La primera médica en tomar contacto con el cuerpo de Estela Garcilazo, la mujer asesinada en 2013 en su departamento del barrio porteño de Palermo, por lo que está siendo juzgado su hijo, el sommelier Luciano Sosto, aseguró hoy que decidió convocar a la Policía porque notó que “estaba toda golpeada” y era una muerte dudosa.

Se trata de la médica emergentóloga Elsa Novoa (60), testigo clave de la causa, quien esta mañana declaró ante el Tribunal Oral en lo Criminal (TOC) 8 en la segunda jornada de debate de este juicio. Novoa explicó que aquel 26 de diciembre de 2013 estaba de guardia en la empresa Paramedic cuando recibió la instrucción de salir con un “código rojo” de una persona con “pérdida de conciencia” en Seguí 4444. Sosto (37) había llamado a las 15.07 a urgencias del Hospital Alemán para pedir una ambulancia para su madre (69) .

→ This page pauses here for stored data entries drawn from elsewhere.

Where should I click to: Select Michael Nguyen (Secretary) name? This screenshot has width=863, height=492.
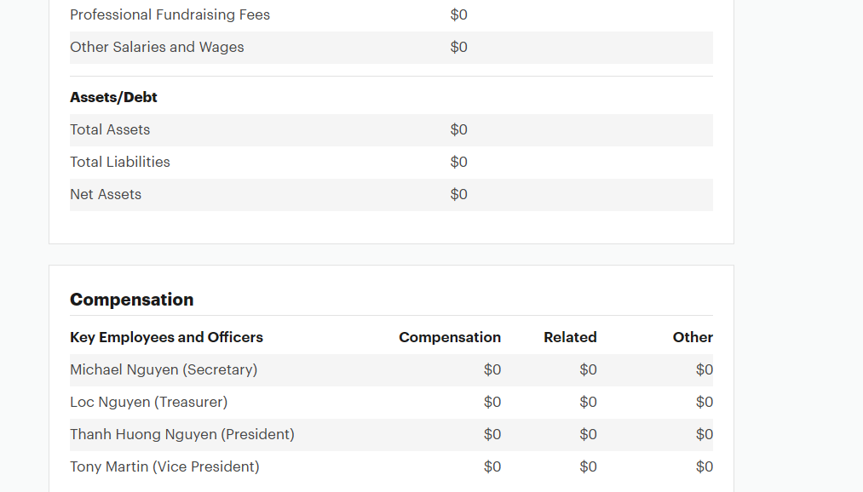coord(164,369)
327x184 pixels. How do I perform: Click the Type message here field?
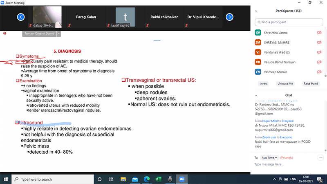(286, 164)
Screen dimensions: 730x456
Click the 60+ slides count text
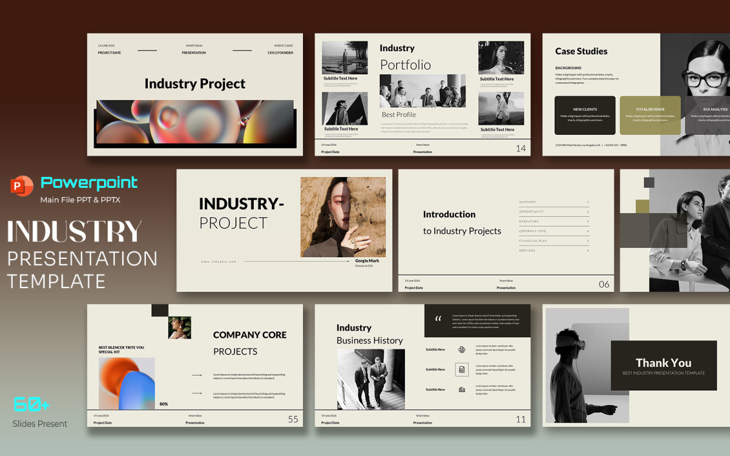(x=32, y=404)
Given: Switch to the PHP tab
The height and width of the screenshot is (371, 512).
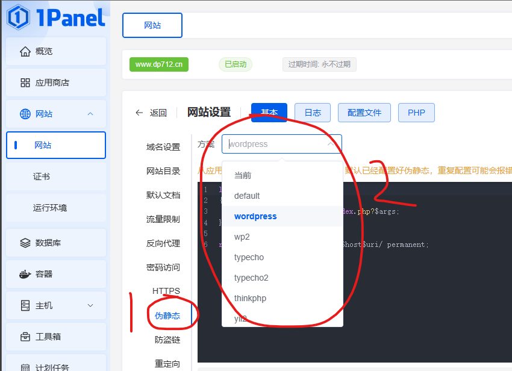Looking at the screenshot, I should pos(416,113).
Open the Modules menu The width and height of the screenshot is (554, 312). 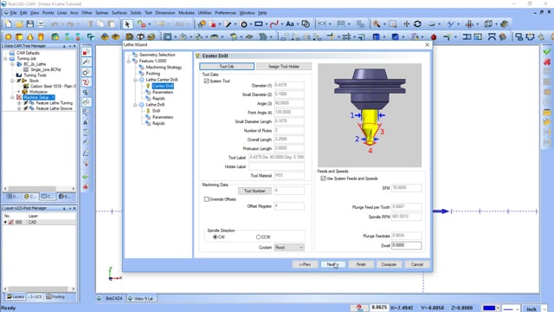pos(186,13)
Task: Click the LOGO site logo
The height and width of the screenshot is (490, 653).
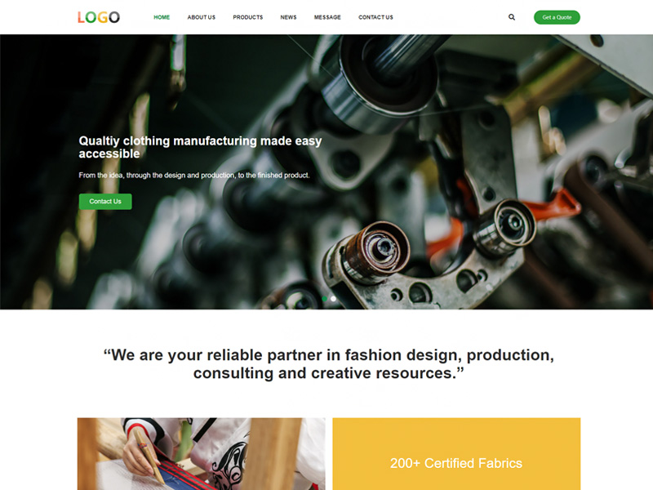Action: (x=99, y=17)
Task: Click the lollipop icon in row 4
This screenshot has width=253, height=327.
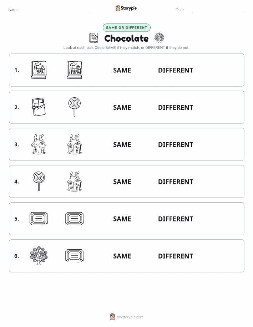Action: pyautogui.click(x=39, y=181)
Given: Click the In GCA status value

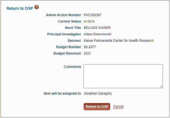Looking at the screenshot, I should pos(89,21).
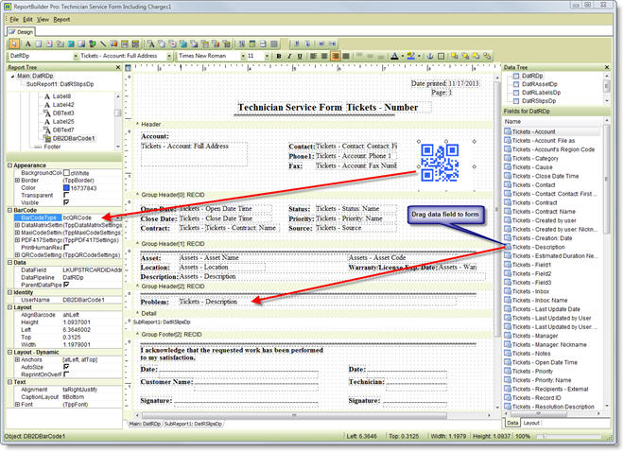
Task: Click the Italic formatting button
Action: coord(289,57)
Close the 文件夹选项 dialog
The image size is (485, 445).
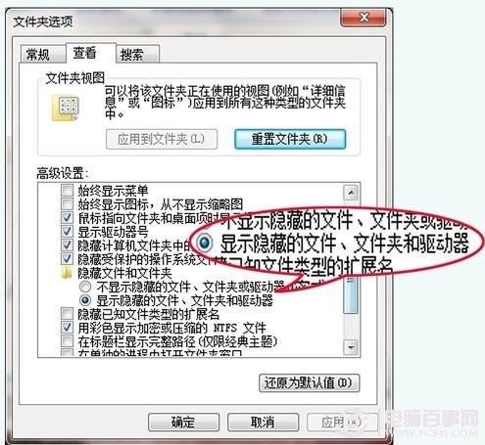coord(364,18)
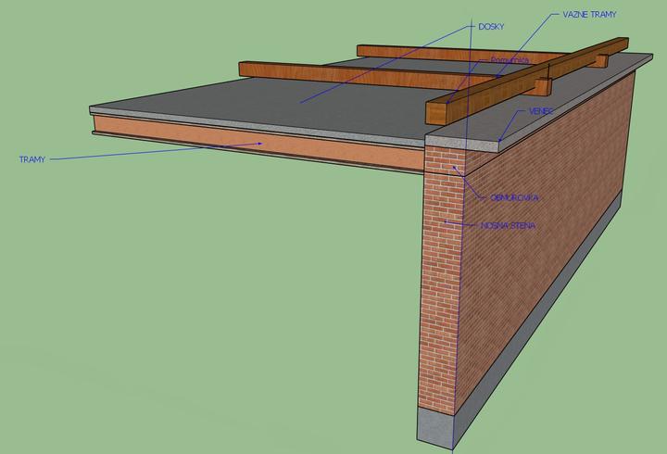The width and height of the screenshot is (667, 454).
Task: Click the DOSKY annotation label
Action: [x=491, y=26]
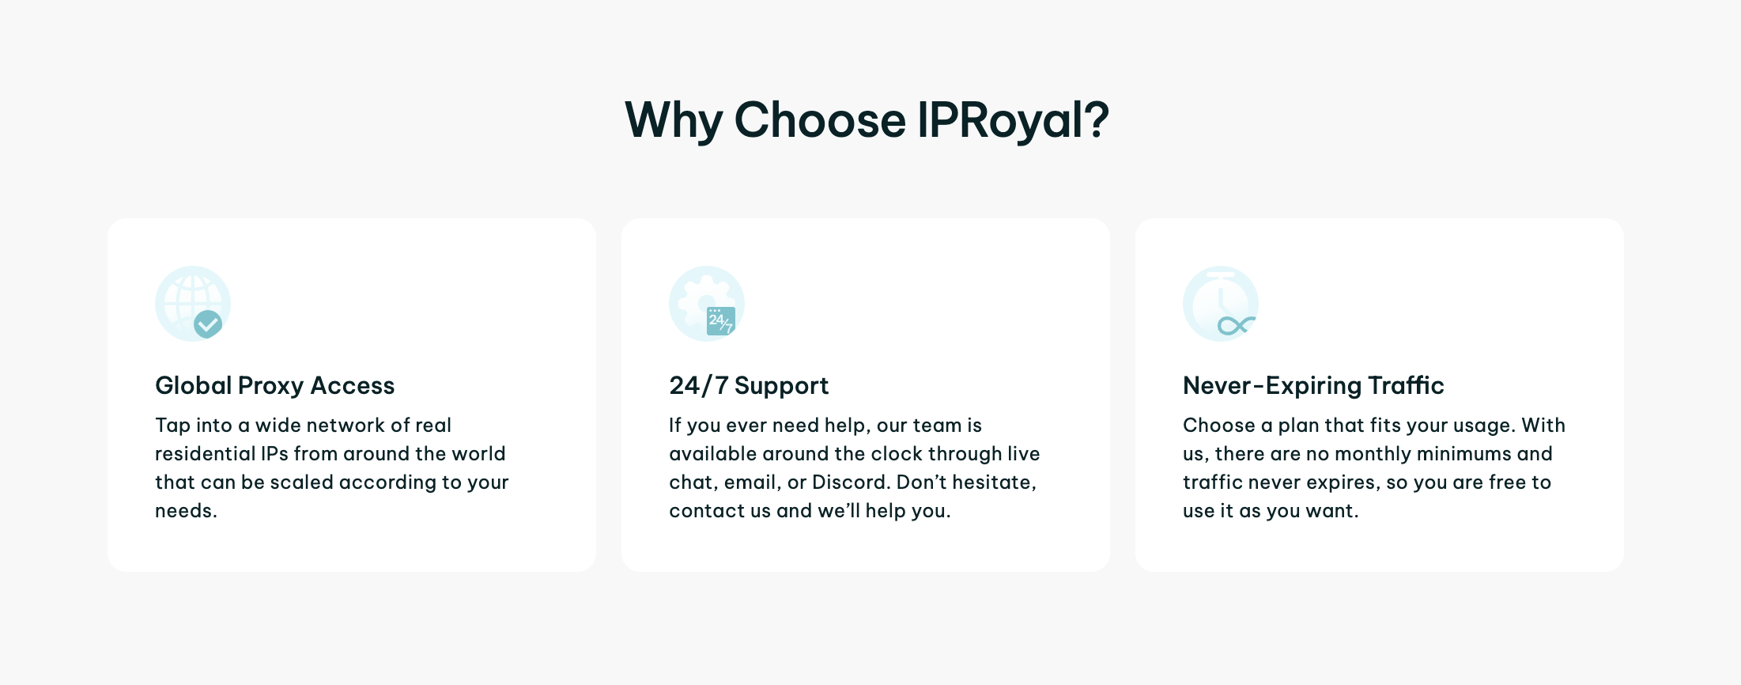The width and height of the screenshot is (1741, 685).
Task: Click the "Why Choose IPRoyal?" heading
Action: click(x=867, y=120)
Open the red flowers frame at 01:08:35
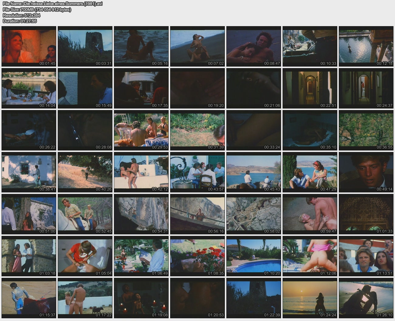Image resolution: width=395 pixels, height=321 pixels. (198, 256)
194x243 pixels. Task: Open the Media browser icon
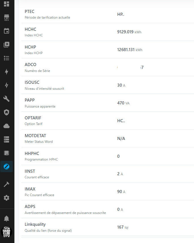click(7, 45)
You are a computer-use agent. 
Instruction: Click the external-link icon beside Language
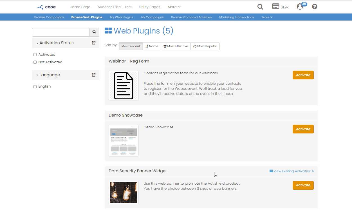click(x=93, y=75)
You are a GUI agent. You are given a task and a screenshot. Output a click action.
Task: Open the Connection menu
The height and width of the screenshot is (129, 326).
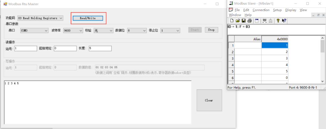261,10
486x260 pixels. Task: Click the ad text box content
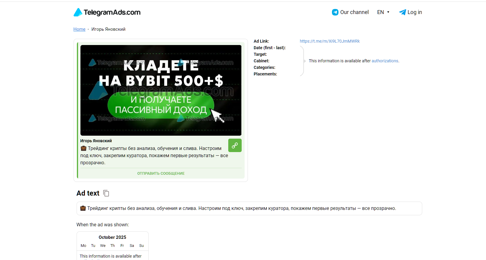[249, 208]
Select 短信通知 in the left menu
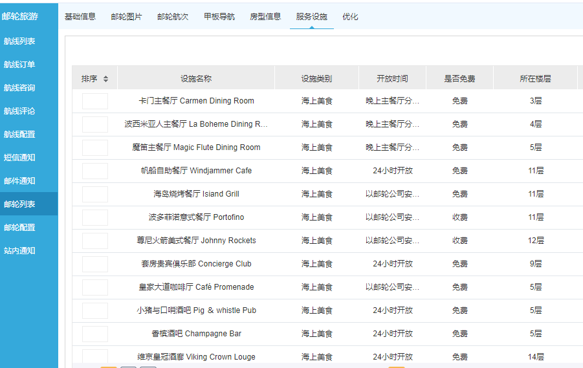Image resolution: width=583 pixels, height=368 pixels. (20, 158)
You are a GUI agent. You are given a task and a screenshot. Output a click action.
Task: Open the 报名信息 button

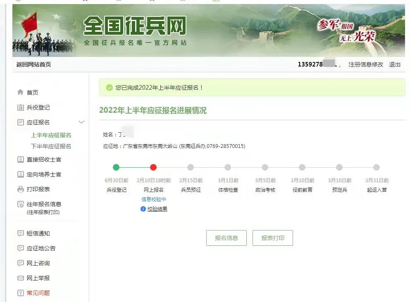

Novoa contó hoy que, al llegar con la ambulancia, notó que había un corte de luz en el edificio pero en la planta baja los recibió un sacerdote que los condujo por las escaleras hasta el departamento de la emergencia, el 4to. B.

“En la puerta había un muchacho que pedía auxilio y adentro en la cocina encontré a la paciente fallecida”, dijo la médica. Explicó que Garcilazo estaba ya “sin signos vitales” y que la encontró “fría, con livideces y lesiones, toda traumatizada”, razón por la cual le dio la orden al chofer de la ambulancia para que emitiera el “código azul” que es “la solicitud de intervención policial”.

A preguntas de la fiscal de juicio, Diana Goral, la médica explicó que decidió convocar a la Policía “Estaba toda golpeada. No me quedaba claro por qué tenía todo eso”, afirmó Novoa al explicar ante una pregunta de la fiscal Diana Goral por qué había solicitado la intervención policial.

Novoa, quien aún sigue trabajando en Paramedic pero además dijo ser jefa de guardia del Hospital Carrillo y cirujana, recordó que también le llamó la atención que estaba tirada en la cocina “contra una puerta que daba a un pasillo”.

Recordó que el ahora imputado Sosto le había dicho que su madre “se caía todo el tiempo” pero aseguró que “tenía demasiados hematomas para una caída”. También afirmó que luego de tocar el cadáver le quedó “un olor raro en las manos, muy rancio” que podría ser a “putrefacción”.

Sobre la actitud de Sosto, contó que en un momento tuvo que “sentarlo en el comedor para poder asistir a la paciente” porque “se ponía al lado del cadáver” y la entorpecía en su tarea. Comentó que cuando le comunicó la muerte de su madre, Sosto “reaccionó mal, como reacciona cualquier persona que le dicen eso y gritó ‘no puede ser'”.

A pedido de la fiscal se leyó un tramo de su declaración de instrucción, cuando afirmó que el imputado “era muy especial, estaba muy loco, sudoroso y excitado” y Novoa lo ratificó diciendo que Sosto “estaba muy nervioso”.

“A mí me enseñaron a no mover el cuerpo de un fallecido” dijo sobre la preservación del lugar y luego de ver unas fotos de la escena del crimen aseguró que la puerta de servicio donde estaba la víctima tirada “no se podía abrir” por cómo estaba posicionado el cadáver.

Por último, recordó que esperó la llegada de los policías de la comisaría 23, dio sus datos y se retiró. También declaró hoy el chofer de la ambulancia, Roberto Iglesias (57), quien ratificó el relato de Novoa y recordó las dudas que el caso le generaron a la médica.

“Me parece que tiene golpes en la mejilla y en los brazos. Va a haber que llamar a la Policía porque ésta es una muerte dudosa”, recordó hoy Iglesias que le dijo en aquel momento la médica, por lo que él llamó a “la base” y dio “el código azul”.